**AIM OF THE TASK**:
Output exactly the lines below, starting with the line that has "Open the All tools hamburger menu" and going on through the line that has "has width=1313, height=607.", both included, and no other lines.

(Collected data)

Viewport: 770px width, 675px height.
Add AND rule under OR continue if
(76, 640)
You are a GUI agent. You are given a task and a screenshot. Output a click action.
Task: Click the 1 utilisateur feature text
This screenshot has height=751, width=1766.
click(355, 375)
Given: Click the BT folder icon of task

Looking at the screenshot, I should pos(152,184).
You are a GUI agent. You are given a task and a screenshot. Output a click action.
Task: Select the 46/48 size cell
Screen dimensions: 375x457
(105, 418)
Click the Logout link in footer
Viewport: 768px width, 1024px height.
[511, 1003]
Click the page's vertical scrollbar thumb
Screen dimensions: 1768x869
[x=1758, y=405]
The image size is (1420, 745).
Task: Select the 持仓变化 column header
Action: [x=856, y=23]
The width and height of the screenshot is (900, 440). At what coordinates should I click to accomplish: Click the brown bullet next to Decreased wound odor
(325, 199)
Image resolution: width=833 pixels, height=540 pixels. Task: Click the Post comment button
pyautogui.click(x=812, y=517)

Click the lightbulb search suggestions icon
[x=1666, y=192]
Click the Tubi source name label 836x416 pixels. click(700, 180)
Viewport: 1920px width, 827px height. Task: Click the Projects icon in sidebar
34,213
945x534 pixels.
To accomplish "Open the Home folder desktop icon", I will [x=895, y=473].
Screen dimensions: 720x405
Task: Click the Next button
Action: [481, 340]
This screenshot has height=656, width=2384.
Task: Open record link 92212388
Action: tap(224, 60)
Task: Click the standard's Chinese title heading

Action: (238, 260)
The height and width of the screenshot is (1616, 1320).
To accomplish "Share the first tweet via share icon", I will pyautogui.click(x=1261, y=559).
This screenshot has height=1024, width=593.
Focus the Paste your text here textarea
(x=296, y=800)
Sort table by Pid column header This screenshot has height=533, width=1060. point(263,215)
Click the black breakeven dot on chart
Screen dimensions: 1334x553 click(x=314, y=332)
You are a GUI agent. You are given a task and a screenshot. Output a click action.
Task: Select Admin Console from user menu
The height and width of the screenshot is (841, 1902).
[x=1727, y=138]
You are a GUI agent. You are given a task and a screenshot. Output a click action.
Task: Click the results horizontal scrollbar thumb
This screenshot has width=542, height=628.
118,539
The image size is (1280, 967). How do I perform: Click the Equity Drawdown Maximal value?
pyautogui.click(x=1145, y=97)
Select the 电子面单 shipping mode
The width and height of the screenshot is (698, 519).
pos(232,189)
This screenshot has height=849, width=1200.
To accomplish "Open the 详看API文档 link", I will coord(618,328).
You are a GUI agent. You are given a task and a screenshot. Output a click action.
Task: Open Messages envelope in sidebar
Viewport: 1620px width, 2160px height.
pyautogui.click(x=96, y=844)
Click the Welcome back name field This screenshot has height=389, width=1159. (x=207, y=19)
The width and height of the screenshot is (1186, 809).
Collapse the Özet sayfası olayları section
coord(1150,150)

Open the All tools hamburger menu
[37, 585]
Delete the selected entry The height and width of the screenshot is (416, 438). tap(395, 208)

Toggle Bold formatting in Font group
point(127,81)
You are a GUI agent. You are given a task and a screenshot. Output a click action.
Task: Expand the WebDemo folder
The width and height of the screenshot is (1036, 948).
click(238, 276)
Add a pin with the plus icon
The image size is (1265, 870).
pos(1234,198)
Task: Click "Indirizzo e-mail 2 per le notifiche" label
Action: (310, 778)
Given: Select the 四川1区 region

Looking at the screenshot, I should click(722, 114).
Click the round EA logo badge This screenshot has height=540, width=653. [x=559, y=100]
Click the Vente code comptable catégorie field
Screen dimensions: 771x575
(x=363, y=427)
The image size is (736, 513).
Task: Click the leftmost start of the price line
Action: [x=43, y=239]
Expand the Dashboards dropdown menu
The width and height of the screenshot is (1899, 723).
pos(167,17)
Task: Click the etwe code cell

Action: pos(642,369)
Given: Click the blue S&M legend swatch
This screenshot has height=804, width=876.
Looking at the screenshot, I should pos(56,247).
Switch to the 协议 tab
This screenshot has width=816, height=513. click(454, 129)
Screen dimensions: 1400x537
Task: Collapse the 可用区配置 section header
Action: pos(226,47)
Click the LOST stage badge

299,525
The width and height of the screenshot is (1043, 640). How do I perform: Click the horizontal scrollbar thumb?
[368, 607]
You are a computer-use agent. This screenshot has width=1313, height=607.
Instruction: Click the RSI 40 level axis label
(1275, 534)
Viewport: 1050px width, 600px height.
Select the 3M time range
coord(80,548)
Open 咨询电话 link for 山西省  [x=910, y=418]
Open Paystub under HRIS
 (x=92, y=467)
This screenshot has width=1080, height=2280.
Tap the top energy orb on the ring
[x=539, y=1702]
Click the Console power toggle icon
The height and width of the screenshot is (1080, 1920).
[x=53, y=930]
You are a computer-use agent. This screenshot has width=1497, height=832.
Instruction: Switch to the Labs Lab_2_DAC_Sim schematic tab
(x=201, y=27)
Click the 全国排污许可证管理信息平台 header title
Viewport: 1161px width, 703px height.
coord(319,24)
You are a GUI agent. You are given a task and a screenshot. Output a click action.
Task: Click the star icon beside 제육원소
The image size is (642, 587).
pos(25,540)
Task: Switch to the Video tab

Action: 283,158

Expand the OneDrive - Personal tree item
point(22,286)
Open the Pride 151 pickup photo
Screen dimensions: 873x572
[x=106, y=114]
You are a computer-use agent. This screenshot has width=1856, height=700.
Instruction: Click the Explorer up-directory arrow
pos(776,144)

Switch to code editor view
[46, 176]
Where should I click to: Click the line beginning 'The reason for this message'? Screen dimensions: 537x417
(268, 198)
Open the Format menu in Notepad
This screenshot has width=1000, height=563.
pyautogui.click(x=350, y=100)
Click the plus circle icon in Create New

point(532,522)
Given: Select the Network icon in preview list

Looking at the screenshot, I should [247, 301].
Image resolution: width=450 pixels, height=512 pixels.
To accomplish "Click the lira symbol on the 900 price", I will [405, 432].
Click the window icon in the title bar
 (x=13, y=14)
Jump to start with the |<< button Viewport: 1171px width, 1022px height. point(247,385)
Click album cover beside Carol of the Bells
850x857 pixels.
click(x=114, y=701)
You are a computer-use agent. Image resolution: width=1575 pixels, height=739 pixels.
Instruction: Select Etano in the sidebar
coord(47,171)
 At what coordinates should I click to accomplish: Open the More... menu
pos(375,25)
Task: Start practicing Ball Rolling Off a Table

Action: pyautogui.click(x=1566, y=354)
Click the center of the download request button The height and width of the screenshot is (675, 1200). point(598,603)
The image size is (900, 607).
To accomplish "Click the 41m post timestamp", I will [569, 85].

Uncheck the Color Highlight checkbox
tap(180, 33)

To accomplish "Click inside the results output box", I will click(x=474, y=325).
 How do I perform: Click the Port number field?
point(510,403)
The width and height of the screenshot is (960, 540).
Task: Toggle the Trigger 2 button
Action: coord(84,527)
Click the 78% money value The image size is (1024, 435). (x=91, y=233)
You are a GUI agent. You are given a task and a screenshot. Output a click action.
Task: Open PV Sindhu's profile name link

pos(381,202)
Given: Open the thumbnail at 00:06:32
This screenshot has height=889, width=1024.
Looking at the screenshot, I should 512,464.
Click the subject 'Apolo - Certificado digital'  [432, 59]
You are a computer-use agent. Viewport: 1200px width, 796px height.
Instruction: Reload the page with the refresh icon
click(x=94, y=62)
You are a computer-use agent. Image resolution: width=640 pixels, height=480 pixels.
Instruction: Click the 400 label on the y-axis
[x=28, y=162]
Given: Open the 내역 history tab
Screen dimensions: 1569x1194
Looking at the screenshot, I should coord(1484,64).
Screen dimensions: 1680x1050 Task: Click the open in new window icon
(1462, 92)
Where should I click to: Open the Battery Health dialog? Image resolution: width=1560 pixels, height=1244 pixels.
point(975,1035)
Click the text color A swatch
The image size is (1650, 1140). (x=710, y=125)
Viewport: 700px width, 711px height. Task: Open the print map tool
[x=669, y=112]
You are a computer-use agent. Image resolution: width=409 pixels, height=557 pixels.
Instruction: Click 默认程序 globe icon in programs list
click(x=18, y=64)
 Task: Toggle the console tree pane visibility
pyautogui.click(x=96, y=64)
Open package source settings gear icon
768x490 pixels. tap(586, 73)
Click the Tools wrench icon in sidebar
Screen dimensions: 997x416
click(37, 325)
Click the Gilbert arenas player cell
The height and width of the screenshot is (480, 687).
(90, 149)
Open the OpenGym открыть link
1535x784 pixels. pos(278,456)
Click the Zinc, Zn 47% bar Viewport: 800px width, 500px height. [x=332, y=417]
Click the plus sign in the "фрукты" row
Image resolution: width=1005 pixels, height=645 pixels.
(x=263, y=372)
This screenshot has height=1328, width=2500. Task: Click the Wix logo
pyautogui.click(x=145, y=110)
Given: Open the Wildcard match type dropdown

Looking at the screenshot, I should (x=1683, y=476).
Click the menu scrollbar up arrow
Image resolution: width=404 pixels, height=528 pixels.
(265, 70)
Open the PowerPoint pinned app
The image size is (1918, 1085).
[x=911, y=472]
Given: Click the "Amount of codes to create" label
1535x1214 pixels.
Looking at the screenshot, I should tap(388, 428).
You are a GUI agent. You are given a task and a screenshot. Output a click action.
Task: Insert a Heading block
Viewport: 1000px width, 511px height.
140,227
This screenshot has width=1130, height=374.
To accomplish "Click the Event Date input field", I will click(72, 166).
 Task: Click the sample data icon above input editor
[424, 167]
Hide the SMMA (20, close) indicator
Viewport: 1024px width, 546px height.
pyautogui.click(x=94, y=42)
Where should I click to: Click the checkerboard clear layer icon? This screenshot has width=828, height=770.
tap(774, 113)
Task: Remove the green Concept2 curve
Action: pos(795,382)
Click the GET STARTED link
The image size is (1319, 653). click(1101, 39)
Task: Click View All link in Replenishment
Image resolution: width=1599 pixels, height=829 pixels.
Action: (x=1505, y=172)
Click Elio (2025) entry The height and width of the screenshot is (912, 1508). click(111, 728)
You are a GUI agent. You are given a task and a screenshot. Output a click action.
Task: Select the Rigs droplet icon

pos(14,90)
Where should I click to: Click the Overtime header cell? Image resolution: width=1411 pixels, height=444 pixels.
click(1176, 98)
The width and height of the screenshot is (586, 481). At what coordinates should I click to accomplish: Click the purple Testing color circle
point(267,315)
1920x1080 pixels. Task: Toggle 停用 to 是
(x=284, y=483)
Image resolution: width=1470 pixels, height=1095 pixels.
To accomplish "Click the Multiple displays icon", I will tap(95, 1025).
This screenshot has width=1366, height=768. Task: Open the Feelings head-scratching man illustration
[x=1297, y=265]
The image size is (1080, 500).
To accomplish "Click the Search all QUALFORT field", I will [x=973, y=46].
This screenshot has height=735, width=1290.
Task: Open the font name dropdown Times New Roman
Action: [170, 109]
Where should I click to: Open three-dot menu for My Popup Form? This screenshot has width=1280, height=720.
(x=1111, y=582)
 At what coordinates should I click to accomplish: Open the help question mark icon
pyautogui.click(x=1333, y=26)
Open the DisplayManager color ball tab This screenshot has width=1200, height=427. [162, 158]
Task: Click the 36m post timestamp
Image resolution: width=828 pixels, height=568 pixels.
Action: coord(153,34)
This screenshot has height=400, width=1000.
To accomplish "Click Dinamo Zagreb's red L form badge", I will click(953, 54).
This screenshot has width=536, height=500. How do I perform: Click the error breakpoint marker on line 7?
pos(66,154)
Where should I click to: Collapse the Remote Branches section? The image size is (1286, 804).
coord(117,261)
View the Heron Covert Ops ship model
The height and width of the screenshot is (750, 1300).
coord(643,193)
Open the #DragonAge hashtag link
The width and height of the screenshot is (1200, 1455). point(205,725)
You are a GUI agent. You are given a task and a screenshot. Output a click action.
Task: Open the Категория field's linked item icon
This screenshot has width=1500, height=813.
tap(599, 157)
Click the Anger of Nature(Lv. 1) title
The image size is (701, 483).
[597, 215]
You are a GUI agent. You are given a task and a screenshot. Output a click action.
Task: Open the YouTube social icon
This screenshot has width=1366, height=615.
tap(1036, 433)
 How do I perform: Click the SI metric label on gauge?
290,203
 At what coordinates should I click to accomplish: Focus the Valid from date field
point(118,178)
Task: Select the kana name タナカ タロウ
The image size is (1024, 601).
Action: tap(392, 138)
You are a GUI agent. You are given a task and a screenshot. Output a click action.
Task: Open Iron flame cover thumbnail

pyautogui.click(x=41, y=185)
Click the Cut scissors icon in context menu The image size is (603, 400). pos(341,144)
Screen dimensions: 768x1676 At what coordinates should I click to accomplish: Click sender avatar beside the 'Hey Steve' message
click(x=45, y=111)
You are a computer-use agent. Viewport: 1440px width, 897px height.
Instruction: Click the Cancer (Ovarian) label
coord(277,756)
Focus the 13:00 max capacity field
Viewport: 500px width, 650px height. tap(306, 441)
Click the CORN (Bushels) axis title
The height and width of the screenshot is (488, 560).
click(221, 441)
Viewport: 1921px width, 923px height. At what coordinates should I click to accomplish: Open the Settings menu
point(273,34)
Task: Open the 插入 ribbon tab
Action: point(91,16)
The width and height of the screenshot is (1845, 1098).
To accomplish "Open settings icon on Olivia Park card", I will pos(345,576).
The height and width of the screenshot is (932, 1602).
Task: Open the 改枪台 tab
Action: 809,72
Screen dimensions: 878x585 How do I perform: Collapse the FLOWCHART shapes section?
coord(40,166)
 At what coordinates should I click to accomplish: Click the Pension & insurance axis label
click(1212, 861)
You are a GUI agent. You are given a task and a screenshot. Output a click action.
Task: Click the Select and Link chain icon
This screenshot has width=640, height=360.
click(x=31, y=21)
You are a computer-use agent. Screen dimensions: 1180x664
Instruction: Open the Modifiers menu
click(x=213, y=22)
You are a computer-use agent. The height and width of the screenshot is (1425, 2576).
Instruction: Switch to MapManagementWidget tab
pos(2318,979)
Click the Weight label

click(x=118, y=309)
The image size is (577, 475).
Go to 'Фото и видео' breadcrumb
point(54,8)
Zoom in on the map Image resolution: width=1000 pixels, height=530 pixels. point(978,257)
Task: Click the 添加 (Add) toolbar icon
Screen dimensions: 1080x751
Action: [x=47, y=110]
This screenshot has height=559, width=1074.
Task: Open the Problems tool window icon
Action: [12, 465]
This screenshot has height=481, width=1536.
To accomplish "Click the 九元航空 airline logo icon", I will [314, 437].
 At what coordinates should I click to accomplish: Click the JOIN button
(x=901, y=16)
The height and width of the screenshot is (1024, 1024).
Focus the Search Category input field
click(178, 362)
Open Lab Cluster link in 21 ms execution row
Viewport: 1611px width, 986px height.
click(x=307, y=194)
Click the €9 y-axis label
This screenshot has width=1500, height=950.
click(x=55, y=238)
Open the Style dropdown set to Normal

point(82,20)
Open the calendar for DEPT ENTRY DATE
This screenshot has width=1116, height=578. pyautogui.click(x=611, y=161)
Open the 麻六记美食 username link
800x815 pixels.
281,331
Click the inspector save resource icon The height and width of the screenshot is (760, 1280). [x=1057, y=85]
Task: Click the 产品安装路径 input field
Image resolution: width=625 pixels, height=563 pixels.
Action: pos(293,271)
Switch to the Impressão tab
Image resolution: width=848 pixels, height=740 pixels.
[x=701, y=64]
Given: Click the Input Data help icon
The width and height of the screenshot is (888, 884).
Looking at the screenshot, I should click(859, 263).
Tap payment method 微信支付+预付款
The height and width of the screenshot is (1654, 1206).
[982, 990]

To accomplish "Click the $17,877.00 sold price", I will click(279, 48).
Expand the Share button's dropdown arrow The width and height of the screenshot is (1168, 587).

**RESPONSE BOX**:
Open the All tools hamburger menu
[37, 585]
Delete the selected entry The height and width of the screenshot is (416, 438). tap(395, 208)

Toggle Bold formatting in Font group
point(127,81)
You are a GUI agent. You are given a task and a screenshot. Output a click action.
Task: Expand the WebDemo folder
The width and height of the screenshot is (1036, 948).
click(238, 276)
Add a pin with the plus icon
The image size is (1265, 870).
pos(1234,198)
Task: Click "Indirizzo e-mail 2 per le notifiche" label
Action: (310, 778)
Given: Select the 四川1区 region

Looking at the screenshot, I should click(722, 114).
Click the round EA logo badge This screenshot has height=540, width=653. [x=559, y=100]
Click the Vente code comptable catégorie field
Screen dimensions: 771x575
(x=363, y=427)
The image size is (736, 513).
Task: Click the leftmost start of the price line
Action: [x=43, y=239]
Expand the Dashboards dropdown menu
The width and height of the screenshot is (1899, 723).
pos(167,17)
Task: Click the etwe code cell

Action: pos(642,369)
Given: Click the blue S&M legend swatch
This screenshot has height=804, width=876.
Looking at the screenshot, I should pos(56,247).
Switch to the 协议 tab
This screenshot has width=816, height=513. click(454, 129)
Screen dimensions: 1400x537
Task: Collapse the 可用区配置 section header
Action: pos(226,47)
Click the LOST stage badge

299,525
The width and height of the screenshot is (1043, 640). How do I perform: Click the horizontal scrollbar thumb?
[368, 607]
You are a computer-use agent. This screenshot has width=1313, height=607.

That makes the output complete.